### What you will do
Convert the stretch of rows from the start through the line containing "Image resolution: width=1288" into a two-column CSV with the columns instruction and answer. Give one line per instruction and its answer, and put each value in a single quoted field with line breaks replaced by spaces.
-- Start of Supplied data --
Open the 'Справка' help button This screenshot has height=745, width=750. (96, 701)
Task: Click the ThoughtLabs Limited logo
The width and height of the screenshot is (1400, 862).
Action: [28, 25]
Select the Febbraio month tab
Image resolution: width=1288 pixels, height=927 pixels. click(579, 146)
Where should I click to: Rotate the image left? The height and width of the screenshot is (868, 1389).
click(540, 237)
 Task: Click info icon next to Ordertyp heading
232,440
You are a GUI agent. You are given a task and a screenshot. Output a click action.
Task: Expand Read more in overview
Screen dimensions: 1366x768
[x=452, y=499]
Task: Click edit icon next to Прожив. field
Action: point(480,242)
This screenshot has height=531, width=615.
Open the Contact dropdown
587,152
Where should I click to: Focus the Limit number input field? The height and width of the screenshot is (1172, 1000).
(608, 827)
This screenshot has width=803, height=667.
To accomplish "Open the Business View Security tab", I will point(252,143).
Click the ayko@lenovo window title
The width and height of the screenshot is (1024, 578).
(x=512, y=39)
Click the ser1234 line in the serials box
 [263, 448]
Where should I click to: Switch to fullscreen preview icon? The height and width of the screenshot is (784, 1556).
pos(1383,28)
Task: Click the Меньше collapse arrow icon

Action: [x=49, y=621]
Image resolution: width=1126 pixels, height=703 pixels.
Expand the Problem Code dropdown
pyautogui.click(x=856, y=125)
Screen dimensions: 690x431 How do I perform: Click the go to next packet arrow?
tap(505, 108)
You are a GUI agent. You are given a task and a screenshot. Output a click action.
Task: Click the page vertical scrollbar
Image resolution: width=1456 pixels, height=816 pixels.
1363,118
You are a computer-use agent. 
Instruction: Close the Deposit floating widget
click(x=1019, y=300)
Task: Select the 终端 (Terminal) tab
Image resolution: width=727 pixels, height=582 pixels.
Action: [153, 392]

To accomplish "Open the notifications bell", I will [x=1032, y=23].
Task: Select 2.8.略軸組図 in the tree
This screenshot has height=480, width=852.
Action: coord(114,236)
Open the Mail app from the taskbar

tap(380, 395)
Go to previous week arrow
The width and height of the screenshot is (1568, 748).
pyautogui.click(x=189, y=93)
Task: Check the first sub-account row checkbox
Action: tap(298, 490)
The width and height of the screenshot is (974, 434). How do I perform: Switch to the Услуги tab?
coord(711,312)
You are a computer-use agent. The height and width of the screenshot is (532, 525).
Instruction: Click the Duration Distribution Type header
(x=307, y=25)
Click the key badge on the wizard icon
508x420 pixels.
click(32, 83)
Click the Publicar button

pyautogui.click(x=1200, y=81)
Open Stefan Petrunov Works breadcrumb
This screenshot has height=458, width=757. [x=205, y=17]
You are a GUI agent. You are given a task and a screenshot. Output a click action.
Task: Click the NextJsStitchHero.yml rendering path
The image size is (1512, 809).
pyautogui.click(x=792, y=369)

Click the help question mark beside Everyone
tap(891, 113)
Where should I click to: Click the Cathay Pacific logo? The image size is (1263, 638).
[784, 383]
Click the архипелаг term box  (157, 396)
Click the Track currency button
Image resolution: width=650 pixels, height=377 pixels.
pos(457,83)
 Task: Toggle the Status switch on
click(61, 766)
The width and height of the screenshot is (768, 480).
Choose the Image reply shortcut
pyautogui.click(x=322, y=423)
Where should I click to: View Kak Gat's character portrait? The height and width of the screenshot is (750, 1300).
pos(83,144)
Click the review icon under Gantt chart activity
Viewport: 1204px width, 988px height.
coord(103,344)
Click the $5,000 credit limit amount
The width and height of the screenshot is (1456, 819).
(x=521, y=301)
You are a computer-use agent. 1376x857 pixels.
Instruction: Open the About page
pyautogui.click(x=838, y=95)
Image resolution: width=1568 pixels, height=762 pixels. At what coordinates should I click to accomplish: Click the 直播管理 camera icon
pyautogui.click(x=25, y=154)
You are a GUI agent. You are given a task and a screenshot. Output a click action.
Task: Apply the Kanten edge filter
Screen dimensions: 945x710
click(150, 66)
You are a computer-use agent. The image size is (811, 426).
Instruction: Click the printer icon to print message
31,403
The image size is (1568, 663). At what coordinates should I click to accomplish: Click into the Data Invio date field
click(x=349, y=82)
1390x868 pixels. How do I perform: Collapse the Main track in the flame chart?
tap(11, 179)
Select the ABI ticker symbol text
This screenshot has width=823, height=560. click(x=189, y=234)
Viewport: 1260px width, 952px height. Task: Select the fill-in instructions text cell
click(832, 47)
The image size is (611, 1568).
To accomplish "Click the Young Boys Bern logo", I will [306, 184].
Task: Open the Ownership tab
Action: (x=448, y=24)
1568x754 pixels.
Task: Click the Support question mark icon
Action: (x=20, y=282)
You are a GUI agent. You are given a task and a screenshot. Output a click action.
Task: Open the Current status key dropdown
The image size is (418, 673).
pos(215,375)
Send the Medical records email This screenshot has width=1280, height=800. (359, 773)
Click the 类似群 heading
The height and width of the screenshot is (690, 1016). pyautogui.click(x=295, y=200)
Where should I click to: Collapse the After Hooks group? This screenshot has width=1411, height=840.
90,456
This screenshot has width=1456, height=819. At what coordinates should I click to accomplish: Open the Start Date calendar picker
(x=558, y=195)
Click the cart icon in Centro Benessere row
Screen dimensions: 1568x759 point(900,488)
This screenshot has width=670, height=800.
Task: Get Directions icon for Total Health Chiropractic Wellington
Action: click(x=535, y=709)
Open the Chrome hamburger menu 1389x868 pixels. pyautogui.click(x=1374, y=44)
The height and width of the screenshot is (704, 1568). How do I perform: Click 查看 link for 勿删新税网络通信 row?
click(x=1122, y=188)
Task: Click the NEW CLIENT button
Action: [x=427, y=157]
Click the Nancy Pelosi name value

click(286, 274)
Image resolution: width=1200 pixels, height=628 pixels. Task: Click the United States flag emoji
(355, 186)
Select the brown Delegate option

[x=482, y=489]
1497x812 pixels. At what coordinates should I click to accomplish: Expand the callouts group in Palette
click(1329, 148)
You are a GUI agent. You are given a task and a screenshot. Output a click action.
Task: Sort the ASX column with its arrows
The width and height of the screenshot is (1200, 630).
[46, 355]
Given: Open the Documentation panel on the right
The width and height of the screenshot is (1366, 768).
-- End of Supplied data --
### Exercise solution
instruction,answer
"Open the 'Справка' help button This screenshot has height=745, width=750.","(96, 701)"
"Task: Click the ThoughtLabs Limited logo The width and height of the screenshot is (1400, 862).","Action: [28, 25]"
"Select the Febbraio month tab","Image resolution: width=1288 pixels, height=927 pixels. click(579, 146)"